Instruções do exercício: Substitua "avó" por "tia" no trecho da crítica ao filme Hounddog entre "Hounddog é então a" e "mas em pior.", inclusive, e apresente esse trecho assim alterado.

Excerto do texto:

| CRÍTICAS | Hounddog

No seu filme debutante, I Am Sam – A Força Do Amor, Dakota Fanning fazia de filha de um Sean Penn retardado, que procurava explicação para as coisas da vida que não conseguia alcançar nas músicas dos Beatles. Depois, no filme que marcou a sua transição de actriz-criança para actriz-mulher (ou pelo menos assim ela o esperava), Dakota Fanning fez de criança que encontra nas músicas de Elvis Presley uma almofada para a sua vida de traumas e abusos.

No fundo, Hounddog é uma fraca justificação para Dakota Fanning andar em trajes menores a cantar Hound Dog e a emular os movimentos pélvicos de Elvis de forma insinuante, até ser violada à bruta por um puto hillbilly qualquer. Não é por acaso que Hounddog é conhecido como o filme da violação de Dakota Fanning. Aliás, no primeiro dia em que começou a ser filmado(!), parangonas encheram os jornais e a internet com notícias de um filme com cenas chocantes da adorável Dakota Fanning a ser abusada. Cenas essas que ainda nem sequer tinham sido filmadas(!!).

A táctiva espertalhona de se pôr em bicos de pés para se fazer ouvir fez com que Hounddog chegasse com desconfiança. Contudo, nem era preciso, já que o filme se sabota a si próprio, numa história tão boçal que, salvo umas visualizações avulsas em festivais e uma distribuição limitada a meia-dúzia de salas norte-americanas, nem sequer entrou no circuito comercial. Por isso, se não fosse por essa estupidez da notícia da violação, hoje em dia Hounddog seria apenas um rodapé num rodapé da história do cinema.

Hounddog é então a história de uma jovem Dakota Fanning na América sulista do início dos anos 60, entre rednecks, incesto, um pai alcóolico, violento e com tendência a desaparecer (David Morse), uma avó temente a Deus (Piper Laurie a repetir o seu papel de mãe da Carrie) e um amigo com quem vai descobrindo o corpo. O Elvis é apenas mais uma ferramenta para acentuar os arquétipos entre os white trash e os sensatos. Se a realizadora Deborah Kampmeier queria um A Cor Púrpura, o máximo que conseguiu foi um Black Snake Moan, mas em pior.

Listagem fornecida:
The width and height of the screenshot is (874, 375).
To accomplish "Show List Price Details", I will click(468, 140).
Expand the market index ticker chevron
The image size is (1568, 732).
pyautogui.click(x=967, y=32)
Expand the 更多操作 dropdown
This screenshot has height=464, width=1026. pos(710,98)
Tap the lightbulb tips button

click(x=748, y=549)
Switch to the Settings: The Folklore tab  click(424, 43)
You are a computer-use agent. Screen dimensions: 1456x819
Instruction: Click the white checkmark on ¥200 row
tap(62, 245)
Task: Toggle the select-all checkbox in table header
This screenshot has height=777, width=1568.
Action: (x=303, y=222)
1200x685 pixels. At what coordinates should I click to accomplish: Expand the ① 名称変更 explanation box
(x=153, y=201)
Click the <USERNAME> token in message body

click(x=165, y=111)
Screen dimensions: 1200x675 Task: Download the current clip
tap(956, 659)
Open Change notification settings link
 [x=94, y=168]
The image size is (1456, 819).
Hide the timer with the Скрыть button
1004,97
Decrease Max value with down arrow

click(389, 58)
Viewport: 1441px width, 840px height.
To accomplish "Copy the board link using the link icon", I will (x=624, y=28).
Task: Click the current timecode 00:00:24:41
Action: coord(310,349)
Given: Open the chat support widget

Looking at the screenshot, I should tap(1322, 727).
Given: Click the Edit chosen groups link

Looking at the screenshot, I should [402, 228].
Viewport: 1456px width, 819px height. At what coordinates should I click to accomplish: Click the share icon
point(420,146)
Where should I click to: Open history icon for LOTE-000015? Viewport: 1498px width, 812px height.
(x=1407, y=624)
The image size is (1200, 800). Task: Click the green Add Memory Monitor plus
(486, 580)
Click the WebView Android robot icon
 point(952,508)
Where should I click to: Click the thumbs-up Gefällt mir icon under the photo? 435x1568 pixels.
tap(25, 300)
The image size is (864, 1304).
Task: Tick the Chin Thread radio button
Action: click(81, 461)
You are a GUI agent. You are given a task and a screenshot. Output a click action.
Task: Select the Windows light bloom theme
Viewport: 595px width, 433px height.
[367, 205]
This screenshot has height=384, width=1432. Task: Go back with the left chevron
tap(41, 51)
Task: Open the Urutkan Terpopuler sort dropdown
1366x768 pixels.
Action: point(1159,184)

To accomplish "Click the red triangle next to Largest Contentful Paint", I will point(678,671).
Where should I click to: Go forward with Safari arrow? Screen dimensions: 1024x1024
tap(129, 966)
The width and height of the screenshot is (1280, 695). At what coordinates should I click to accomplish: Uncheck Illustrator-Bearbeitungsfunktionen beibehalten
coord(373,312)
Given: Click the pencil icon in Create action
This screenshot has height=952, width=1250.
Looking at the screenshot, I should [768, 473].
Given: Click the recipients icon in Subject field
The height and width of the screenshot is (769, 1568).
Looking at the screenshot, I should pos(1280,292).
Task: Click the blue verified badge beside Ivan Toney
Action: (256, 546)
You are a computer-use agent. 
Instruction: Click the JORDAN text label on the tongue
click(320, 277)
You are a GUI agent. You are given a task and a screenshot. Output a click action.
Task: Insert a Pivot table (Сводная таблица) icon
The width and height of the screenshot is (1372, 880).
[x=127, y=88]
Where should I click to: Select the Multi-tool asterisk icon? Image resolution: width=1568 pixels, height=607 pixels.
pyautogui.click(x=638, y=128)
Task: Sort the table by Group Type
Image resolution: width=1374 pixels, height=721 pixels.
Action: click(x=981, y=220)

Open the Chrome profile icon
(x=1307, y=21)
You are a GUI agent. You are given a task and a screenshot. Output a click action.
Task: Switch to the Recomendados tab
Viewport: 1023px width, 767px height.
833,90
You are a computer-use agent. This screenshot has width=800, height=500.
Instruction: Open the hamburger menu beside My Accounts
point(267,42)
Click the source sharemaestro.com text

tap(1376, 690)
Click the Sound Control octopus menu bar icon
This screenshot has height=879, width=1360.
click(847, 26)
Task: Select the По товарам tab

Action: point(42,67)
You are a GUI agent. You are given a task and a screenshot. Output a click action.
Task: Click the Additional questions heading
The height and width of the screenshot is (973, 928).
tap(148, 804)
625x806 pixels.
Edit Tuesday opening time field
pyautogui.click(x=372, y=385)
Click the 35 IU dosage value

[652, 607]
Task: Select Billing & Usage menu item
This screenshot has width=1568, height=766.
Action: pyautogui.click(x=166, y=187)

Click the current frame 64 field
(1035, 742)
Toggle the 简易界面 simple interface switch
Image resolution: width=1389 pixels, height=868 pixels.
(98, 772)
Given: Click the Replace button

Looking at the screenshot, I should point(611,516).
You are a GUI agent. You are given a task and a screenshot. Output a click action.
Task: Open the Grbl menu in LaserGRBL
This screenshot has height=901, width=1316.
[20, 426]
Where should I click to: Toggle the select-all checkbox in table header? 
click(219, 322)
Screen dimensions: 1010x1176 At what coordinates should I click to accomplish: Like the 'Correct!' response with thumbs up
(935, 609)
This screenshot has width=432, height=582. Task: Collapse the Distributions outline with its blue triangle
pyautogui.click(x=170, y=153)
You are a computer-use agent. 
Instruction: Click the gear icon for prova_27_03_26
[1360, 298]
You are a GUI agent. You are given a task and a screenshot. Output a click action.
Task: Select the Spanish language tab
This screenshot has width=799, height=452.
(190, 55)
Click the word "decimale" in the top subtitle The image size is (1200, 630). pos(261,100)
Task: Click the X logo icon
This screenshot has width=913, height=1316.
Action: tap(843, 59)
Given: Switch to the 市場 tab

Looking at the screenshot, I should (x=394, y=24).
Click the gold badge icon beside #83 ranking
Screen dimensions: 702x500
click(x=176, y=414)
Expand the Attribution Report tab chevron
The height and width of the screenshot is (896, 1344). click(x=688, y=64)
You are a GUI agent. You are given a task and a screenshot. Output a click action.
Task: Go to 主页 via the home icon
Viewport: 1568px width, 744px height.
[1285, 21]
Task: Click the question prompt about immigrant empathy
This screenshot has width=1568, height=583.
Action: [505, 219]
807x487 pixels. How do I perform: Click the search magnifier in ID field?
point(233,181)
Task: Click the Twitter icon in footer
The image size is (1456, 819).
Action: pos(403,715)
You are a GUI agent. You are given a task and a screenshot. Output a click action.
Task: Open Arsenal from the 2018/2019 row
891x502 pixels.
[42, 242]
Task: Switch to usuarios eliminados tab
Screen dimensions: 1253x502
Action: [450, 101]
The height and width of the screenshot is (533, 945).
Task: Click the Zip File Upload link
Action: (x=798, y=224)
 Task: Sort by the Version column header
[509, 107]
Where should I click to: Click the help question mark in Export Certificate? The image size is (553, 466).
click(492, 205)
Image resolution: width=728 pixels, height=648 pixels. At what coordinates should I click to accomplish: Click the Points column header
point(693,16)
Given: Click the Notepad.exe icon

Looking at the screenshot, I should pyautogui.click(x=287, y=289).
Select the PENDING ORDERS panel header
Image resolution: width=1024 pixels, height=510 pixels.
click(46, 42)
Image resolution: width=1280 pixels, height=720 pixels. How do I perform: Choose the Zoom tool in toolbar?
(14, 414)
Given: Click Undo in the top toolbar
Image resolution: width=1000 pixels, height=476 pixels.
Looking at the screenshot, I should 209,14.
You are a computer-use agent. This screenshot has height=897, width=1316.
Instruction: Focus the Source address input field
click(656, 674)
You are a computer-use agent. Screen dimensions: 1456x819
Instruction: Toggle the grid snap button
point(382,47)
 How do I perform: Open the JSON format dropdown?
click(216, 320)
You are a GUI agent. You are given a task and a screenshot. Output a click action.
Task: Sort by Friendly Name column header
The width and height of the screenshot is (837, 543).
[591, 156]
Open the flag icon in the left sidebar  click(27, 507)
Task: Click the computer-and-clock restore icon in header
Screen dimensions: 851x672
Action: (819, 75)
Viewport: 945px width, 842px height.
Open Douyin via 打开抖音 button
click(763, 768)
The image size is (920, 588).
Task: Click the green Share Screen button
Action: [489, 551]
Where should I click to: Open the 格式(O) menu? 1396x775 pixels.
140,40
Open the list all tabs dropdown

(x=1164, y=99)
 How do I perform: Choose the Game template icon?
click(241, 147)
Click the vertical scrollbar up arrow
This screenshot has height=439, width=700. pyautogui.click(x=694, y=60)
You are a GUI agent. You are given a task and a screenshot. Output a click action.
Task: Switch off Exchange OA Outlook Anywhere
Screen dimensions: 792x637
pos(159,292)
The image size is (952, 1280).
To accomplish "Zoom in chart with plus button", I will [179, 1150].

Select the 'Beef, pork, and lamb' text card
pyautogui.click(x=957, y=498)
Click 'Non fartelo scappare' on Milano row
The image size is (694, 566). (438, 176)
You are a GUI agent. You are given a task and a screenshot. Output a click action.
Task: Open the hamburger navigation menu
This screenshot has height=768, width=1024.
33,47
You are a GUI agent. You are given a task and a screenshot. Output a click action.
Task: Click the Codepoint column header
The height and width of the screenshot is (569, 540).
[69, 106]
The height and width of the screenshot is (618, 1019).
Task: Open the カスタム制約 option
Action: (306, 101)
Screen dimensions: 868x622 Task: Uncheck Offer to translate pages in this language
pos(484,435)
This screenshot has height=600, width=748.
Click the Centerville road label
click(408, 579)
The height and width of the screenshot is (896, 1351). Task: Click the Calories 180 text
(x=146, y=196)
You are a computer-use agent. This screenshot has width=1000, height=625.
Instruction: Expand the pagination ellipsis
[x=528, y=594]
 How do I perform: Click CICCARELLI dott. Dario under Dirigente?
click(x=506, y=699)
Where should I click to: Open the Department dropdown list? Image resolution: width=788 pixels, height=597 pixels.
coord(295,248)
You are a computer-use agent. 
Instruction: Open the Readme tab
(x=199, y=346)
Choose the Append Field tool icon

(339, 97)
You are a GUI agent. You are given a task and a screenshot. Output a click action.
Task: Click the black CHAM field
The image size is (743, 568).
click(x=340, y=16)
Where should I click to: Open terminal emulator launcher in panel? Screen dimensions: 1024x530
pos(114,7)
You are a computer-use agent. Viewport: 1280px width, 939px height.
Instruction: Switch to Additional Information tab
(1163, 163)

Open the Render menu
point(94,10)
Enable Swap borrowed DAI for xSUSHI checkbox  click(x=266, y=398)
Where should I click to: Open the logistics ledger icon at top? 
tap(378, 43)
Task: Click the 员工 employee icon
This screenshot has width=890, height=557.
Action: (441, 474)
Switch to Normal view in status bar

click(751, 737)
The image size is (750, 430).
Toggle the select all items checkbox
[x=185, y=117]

Resolução detalhada:
Hounddog é então a história de uma jovem Dakota Fanning na América sulista do início dos anos 60, entre rednecks, incesto, um pai alcóolico, violento e com tendência a desaparecer (David Morse), uma tia temente a Deus (Piper Laurie a repetir o seu papel de mãe da Carrie) e um amigo com quem vai descobrindo o corpo. O Elvis é apenas mais uma ferramenta para acentuar os arquétipos entre os white trash e os sensatos. Se a realizadora Deborah Kampmeier queria um A Cor Púrpura, o máximo que conseguiu foi um Black Snake Moan, mas em pior.